Question

What is the common difference between successive terms in the sequence?
9, 2.5, –4, –10.5, –17, ...

Answer

**step1** Understanding the problem

We are given a sequence of numbers: 9, 2.5, -4, -10.5, -17, ... We need to find the common difference between successive terms. This means we need to find the value that is added to each term to get the next term.

**step2** Finding the difference between the first two terms

Let's take the first two terms, 9 and 2.5. To find the difference, we subtract the first term from the second term.
$$2.5 - 9$$
Since 2.5 is smaller than 9, the result will be a negative number. We can think of this as starting at 9 and decreasing to 2.5. The amount of decrease is found by calculating $$9 - 2.5 = 6.5$$.
Since the number decreased, the difference is $$-6.5$$.

**step3** Finding the difference between the second and third terms

Next, let's take the second and third terms, 2.5 and -4. We subtract the second term from the third term.
$$-4 - 2.5$$
When we subtract a positive number from a smaller number (even a negative one), we move further in the negative direction. We can think of this as starting at 2.5 and moving down to -4.
From 2.5 to 0, we go down 2.5 units.
From 0 to -4, we go down 4 units.
In total, we go down $$2.5 + 4 = 6.5$$ units.
So, $$-4 - 2.5 = -6.5$$.

**step4** Finding the difference between the third and fourth terms

Let's check the difference between the third and fourth terms, -4 and -10.5. We subtract the third term from the fourth term.
$$-10.5 - (-4)$$
Subtracting a negative number is the same as adding its positive counterpart.

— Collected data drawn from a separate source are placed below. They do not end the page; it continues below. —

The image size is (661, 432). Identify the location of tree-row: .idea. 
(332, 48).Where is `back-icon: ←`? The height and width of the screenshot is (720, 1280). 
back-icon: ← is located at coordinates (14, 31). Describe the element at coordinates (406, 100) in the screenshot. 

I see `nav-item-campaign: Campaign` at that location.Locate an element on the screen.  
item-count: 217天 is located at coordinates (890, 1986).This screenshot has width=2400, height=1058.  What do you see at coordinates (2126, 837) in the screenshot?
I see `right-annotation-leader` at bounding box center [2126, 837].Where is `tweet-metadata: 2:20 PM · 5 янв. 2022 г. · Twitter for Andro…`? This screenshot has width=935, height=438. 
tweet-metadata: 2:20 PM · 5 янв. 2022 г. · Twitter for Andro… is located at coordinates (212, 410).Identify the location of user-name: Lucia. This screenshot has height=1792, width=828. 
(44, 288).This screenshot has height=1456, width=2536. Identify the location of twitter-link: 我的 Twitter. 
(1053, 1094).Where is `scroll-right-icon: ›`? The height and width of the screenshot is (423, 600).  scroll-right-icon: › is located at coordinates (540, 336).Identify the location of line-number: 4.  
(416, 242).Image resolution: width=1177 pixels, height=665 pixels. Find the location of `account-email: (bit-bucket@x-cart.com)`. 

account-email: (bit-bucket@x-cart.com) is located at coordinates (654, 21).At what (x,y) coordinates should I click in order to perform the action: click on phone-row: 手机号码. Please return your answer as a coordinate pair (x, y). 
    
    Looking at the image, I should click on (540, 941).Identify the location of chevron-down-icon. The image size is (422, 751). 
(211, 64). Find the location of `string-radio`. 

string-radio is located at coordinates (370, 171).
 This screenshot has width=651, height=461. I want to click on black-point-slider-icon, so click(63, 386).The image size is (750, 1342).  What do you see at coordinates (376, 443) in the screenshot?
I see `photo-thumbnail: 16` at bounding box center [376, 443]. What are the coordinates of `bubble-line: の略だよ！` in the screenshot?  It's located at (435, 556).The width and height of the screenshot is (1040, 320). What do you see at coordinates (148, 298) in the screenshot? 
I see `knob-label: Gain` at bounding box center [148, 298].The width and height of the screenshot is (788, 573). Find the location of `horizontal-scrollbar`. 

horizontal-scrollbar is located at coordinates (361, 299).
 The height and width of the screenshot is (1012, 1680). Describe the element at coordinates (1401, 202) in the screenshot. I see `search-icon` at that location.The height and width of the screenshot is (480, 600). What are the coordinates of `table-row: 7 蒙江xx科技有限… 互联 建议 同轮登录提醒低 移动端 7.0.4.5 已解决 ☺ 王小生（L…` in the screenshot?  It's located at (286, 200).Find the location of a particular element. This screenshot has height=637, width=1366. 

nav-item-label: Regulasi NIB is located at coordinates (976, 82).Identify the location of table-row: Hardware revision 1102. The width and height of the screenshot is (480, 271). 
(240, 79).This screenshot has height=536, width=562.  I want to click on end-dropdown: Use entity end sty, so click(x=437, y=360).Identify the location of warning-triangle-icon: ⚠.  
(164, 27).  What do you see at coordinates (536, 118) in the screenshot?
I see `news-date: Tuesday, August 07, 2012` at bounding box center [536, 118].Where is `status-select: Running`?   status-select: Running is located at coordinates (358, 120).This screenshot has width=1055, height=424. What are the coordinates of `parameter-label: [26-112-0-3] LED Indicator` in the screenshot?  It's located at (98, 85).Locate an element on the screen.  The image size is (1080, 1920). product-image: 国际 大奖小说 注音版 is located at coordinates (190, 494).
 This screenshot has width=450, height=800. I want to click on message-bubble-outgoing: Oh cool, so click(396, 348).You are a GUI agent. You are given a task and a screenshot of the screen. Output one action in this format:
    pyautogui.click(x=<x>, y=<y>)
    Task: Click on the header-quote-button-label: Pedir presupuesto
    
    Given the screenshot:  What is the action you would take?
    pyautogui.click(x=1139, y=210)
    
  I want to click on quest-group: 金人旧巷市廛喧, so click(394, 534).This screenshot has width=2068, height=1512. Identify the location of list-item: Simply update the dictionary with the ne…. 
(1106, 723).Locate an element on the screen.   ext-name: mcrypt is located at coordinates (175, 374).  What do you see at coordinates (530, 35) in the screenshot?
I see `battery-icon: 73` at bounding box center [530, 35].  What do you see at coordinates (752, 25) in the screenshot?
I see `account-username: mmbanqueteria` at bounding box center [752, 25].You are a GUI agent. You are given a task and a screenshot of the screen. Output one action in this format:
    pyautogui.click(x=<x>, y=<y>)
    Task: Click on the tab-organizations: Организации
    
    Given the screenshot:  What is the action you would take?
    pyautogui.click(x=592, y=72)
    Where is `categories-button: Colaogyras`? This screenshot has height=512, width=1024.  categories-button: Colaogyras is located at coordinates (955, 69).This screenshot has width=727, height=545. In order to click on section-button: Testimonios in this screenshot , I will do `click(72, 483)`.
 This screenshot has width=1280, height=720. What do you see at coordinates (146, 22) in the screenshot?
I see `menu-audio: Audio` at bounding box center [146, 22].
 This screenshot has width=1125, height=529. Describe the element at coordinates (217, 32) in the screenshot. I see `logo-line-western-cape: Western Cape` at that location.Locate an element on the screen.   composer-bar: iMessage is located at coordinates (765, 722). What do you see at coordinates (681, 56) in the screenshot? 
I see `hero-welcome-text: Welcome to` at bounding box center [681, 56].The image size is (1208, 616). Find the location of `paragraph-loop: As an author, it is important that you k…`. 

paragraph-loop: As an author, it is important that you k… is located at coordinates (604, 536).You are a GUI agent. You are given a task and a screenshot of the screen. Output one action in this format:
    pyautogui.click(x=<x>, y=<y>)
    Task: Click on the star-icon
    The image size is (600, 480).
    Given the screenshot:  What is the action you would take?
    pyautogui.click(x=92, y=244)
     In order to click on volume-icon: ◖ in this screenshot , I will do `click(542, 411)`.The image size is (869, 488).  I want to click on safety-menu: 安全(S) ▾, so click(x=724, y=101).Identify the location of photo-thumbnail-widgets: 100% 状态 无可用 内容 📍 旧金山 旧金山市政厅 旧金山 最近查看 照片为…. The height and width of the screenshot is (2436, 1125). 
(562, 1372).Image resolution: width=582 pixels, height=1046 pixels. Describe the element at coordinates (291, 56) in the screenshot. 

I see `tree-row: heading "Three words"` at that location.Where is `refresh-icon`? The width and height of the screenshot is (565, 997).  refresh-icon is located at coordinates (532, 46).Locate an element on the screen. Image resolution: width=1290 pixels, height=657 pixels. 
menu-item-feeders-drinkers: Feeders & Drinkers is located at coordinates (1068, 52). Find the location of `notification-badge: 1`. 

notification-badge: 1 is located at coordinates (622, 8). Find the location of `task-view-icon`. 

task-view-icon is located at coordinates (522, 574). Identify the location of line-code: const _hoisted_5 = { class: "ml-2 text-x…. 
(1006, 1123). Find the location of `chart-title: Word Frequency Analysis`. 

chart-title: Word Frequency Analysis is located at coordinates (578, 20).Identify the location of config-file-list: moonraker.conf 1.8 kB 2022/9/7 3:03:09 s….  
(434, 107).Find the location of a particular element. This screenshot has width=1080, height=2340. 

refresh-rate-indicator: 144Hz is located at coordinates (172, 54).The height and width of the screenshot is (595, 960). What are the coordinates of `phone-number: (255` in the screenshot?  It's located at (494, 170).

So, $$-10.5 - (-4) = -10.5 + 4$$.
We are adding 4 to -10.5. Imagine starting at -10.5 and moving 4 units towards the positive side (right).
Since 4 is less than 10.5, we will still be on the negative side. The difference in magnitude between 10.5 and 4 is $$10.5 - 4 = 6.5$$.
Since we are moving from a larger negative number (-10.5) towards a smaller negative number (-4), the difference is still negative.
So, $$-10.5 + 4 = -6.5$$.

**step5** Finding the difference between the fourth and fifth terms and concluding the common difference

Finally, let's check the difference between the fourth and fifth terms, -10.5 and -17. We subtract the fourth term from the fifth term.
$$-17 - (-10.5)$$
Again, subtracting a negative number is the same as adding its positive counterpart. So, $$-17 - (-10.5) = -17 + 10.5$$.
We are adding 10.5 to -17. Imagine starting at -17 and moving 10.5 units towards the positive side (right).
The difference in magnitude between 17 and 10.5 is $$17 - 10.5 = 6.5$$.
Since -17 is further from zero than 10.5, the result will remain negative.
So, $$-17 + 10.5 = -6.5$$.
Since the difference between each pair of successive terms is consistently -6.5, the common difference is -6.5.